Death investigations: burial DSOs, swabbing, and safe and dignified burials
Once DERC was informed of a death alert, an investigation and the SDB process was initiated. Burial and swab teams were dispatched to collect, prepare, and swab the body. The swab was sent to the laboratory for EVD testing, the results of which were reported back to the DERC and then to the family. A burial DSO was also dispatched to complete an investigation and fill out a case investigation form to determine if the death met the criteria for a suspected EVD case. The deceased was then brought to the cemetery, where the family could join for a safe funeral and observation of the burial. In Freetown, the designated cemeteries for SDB were King Tom and Waterloo cemeteries. The deceased was buried by the SDB team and information on grave number, date, name, address, age, and sex were collected and entered into the burial register at the cemetery. Most of thhese data were later entered into a spreadsheet and stored electronically. The Freetown City Council also received a report of the lab result from the swabs, certified by the Western Area Emergency Response Center (WAERC).

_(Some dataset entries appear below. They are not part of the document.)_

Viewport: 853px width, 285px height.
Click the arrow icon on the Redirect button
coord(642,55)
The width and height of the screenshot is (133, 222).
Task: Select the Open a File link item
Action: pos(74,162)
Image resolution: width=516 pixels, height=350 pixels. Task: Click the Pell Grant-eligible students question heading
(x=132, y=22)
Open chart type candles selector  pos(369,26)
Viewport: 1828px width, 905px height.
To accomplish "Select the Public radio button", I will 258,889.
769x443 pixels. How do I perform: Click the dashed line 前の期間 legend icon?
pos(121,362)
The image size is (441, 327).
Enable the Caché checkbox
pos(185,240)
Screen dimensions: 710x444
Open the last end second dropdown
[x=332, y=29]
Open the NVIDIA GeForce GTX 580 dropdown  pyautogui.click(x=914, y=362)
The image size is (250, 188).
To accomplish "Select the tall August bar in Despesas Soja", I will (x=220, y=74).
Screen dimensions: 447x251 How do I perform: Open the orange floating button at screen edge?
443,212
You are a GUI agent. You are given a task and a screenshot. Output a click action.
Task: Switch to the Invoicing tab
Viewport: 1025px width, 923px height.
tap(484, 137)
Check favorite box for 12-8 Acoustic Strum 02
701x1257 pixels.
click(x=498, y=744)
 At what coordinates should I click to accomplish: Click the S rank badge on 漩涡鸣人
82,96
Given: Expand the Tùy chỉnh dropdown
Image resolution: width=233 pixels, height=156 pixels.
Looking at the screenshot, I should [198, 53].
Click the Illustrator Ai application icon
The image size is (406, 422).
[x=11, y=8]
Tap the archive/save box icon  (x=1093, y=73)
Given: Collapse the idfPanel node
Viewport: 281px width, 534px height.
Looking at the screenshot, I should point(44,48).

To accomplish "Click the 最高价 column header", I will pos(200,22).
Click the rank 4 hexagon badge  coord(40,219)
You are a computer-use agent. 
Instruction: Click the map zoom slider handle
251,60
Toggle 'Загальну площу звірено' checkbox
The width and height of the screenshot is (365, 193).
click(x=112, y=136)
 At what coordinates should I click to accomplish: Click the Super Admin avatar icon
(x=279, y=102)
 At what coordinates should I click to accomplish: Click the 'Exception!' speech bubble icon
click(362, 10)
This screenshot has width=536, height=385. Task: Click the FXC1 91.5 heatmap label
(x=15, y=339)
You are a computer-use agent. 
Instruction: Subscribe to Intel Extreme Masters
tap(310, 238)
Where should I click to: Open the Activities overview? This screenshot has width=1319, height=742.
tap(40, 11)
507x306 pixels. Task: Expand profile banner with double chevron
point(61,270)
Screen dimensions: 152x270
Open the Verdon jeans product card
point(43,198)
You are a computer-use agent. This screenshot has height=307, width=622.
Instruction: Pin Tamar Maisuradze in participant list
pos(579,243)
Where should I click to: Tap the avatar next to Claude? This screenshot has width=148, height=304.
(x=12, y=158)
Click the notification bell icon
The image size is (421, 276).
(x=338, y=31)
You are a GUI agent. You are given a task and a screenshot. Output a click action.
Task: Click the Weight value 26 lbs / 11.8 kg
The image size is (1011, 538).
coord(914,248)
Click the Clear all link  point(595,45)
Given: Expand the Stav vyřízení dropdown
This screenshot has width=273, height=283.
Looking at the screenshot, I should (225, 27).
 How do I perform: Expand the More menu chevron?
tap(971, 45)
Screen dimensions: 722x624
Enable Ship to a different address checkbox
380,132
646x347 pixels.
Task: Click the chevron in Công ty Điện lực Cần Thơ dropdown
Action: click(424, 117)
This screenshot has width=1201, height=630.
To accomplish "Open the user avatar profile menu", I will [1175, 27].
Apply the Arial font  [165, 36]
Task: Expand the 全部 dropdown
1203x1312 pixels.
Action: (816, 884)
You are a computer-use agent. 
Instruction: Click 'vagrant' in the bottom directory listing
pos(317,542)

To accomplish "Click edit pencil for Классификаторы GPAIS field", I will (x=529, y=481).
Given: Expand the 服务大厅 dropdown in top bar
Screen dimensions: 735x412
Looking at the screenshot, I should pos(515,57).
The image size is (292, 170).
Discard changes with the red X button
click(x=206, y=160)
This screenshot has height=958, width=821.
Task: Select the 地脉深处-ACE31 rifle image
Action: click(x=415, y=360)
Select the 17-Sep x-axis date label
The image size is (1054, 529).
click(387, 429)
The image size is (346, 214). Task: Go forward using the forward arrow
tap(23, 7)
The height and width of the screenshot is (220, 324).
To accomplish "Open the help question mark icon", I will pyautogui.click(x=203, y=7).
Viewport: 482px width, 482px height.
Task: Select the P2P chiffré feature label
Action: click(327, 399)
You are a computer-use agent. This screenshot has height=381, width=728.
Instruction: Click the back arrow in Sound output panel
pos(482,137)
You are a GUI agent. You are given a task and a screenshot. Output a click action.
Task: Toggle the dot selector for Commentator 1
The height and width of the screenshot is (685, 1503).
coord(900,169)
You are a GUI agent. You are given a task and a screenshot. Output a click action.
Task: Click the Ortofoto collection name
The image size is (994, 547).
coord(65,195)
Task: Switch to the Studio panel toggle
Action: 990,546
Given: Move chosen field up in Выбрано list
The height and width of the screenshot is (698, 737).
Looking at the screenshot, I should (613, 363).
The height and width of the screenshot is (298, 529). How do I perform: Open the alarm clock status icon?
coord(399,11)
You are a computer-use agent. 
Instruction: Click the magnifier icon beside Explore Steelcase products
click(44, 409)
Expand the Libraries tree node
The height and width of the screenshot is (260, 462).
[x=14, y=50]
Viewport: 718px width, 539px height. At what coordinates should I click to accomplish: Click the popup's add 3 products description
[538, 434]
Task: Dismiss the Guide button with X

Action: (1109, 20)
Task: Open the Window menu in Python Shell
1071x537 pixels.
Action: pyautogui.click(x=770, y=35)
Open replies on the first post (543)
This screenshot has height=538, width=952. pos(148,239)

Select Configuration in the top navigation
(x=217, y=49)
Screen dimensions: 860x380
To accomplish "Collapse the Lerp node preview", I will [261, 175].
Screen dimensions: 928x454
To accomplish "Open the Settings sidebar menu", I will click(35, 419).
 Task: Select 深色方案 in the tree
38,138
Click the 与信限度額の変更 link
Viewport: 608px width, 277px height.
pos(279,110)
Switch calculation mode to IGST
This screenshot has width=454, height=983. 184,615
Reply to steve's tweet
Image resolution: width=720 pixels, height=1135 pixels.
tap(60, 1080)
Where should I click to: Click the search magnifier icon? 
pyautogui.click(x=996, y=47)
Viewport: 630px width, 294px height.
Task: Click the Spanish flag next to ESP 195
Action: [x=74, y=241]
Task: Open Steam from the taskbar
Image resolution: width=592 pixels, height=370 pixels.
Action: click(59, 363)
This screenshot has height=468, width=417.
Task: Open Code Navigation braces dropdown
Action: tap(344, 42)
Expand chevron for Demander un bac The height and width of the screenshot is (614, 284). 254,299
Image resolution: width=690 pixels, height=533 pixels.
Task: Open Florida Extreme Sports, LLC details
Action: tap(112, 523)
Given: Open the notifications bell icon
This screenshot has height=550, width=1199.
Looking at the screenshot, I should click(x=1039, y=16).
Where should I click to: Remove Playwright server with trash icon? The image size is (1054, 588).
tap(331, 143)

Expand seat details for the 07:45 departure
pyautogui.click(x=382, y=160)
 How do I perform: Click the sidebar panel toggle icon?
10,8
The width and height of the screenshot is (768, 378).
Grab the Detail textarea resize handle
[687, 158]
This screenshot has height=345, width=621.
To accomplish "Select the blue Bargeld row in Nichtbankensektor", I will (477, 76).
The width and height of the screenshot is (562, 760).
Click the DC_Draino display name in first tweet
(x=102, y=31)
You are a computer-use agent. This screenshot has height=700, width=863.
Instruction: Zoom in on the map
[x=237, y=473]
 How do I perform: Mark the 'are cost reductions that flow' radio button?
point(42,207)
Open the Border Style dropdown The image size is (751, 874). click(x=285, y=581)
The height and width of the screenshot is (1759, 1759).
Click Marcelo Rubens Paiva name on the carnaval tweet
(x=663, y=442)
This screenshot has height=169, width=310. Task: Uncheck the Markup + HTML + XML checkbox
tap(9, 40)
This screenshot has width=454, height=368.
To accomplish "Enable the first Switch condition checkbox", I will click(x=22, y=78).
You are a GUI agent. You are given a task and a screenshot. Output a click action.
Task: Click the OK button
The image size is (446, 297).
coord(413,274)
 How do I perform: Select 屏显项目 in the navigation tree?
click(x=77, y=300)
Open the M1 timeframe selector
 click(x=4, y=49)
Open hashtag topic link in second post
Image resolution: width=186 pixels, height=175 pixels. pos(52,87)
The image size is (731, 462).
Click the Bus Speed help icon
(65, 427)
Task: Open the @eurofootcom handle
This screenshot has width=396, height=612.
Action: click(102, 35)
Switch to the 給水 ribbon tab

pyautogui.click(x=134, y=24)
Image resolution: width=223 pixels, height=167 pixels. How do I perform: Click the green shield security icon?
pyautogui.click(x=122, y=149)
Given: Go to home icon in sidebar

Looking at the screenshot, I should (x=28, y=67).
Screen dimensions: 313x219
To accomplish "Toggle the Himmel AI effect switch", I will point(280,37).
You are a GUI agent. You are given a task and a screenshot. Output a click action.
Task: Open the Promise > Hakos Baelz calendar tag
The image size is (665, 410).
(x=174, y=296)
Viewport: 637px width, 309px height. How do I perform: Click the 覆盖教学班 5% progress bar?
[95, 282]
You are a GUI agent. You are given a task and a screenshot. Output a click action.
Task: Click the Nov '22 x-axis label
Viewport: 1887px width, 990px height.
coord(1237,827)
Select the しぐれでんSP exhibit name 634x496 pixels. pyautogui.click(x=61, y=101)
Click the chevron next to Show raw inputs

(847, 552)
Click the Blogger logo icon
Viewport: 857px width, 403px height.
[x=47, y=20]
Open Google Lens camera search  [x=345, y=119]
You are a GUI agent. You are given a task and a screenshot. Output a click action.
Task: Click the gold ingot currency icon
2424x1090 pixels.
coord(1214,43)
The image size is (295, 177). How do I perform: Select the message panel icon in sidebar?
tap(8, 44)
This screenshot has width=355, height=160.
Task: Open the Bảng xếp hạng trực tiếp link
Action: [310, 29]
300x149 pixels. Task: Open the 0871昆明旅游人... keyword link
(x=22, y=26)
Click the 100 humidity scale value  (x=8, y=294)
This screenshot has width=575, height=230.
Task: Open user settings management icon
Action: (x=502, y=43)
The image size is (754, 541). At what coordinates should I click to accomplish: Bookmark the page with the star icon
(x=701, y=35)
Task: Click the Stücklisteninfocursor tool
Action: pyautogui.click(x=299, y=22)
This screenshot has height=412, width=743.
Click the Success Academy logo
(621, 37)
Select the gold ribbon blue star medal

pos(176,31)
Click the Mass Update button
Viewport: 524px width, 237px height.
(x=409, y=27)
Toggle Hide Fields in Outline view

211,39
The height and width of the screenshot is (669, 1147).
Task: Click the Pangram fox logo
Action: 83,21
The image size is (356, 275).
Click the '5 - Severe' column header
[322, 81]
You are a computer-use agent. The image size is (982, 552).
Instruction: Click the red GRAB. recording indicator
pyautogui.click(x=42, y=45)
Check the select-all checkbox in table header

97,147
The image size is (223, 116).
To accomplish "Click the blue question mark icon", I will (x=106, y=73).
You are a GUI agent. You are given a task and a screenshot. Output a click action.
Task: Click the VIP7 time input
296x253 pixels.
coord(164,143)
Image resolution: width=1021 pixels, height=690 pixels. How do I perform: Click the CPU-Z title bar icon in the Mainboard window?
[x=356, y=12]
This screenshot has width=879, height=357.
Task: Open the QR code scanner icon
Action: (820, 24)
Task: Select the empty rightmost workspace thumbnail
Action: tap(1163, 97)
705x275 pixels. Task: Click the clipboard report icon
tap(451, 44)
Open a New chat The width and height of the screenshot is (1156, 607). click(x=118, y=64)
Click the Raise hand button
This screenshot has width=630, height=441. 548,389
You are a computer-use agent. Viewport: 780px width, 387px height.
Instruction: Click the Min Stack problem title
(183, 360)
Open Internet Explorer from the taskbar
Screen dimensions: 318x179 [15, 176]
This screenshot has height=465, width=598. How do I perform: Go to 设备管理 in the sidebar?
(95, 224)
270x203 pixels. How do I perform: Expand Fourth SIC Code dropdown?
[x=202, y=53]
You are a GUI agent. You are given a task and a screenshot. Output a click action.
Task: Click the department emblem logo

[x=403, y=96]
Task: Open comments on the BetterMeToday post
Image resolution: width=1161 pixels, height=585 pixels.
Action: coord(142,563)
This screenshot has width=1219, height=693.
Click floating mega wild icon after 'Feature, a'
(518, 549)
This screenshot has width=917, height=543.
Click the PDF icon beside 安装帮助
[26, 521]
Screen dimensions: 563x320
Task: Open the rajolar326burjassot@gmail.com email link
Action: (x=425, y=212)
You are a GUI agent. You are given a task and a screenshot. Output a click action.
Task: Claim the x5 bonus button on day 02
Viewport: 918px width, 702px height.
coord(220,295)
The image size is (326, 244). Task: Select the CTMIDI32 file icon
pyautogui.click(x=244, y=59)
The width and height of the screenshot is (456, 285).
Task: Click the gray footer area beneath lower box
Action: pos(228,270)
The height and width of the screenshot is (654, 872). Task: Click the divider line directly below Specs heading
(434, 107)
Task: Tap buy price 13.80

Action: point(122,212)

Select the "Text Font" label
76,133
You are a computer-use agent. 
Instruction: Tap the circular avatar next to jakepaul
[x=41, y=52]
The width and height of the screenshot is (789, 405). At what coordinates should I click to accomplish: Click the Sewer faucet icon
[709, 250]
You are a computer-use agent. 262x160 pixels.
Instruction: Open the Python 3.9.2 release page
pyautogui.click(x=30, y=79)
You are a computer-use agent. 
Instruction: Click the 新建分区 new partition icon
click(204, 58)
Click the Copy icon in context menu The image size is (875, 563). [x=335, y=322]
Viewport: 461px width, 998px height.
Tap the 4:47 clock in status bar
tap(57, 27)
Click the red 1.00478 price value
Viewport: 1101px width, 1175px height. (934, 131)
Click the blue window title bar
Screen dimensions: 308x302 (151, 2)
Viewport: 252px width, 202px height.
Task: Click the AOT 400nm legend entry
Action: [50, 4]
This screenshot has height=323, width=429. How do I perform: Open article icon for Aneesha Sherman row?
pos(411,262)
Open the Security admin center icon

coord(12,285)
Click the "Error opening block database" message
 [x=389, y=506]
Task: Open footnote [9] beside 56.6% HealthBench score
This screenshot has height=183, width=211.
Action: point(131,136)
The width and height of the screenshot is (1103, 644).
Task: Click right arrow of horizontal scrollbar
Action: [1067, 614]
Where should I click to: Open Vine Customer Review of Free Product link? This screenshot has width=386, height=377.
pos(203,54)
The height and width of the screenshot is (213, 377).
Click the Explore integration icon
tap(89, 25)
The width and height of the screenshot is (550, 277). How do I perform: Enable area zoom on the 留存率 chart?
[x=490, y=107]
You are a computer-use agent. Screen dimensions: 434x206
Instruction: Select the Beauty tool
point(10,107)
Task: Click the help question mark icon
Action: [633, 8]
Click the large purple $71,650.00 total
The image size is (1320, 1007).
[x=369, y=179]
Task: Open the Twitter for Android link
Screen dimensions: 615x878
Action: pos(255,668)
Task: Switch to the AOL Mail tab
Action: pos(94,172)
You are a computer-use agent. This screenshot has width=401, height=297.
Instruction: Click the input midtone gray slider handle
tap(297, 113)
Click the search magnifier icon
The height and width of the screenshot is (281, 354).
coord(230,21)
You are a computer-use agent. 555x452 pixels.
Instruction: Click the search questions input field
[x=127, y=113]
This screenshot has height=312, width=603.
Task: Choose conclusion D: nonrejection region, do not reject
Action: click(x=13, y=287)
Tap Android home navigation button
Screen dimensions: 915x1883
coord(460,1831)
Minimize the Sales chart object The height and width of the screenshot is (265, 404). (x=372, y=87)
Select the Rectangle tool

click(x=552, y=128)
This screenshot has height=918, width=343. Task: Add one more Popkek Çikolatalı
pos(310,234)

Lessons learned: data collection
During the EVD outbreak, access to available mortality data informed clinical practice as well as interventions targeted toward geographic areas. Médecins Sans Frontières (Doctors Without Borders, MSF), Operational Centre Amsterdam (MSF-OCA) operated three Ebola Management Centers (EMCs) in Sierra Leone and implemented a tablet-based data collection system toward the end of the outbreak to gather information on patient admissions, clinical courses, and outcomes. MSF-OCA analyzed outcome data on confirmed EVD cases who were alive upon admission to MSF EMCs to determine risk factors for mortality. Patient age, Ct-value on admission (Ct-value is a reverse transcriptase polymerase chain reaction- based threshold cycle value to identify Ebola infection), and presence of wet symptoms all influenced risk of mortality. Pregnant women were found to be at higher risk of death, and MSF developed clinical management guidelines to support pregnant women. GOAL analyzed mortality data from 117 and local alerting systems in Port Loko and Kambia. Recognizing that the chiefdom is too large of a geographic area to target for interventions and health promotion activities, geographic sections were used to assess the expected number of deaths (based on projections made using 2004 census data) and the actual number of alerts. Based on the ratio of actual death alerts to expect number of deaths, “silent” sections and clusters of sections with apparent underreporting of mortality were identified and targeted so that responders could understand reasons for underreporting and increase outreach to improve reporting. Additionally, certain sections also reported higher than the expected number of deaths, triggering additional investigations, as this could reflect poor estimates of expected deaths and/or truly elevated mortality rates. National Social Security and Insurance Trust (NASSIT) representatives noted that the flow of applications for death benefits during the epidemic did not rise dramatically. A likely explanation for this is that the deceased were not NASSIT members. However, since the National Ebola Response Center (NERC) started issuing death certificates, the number of claims to NASSIT did somewhat increase.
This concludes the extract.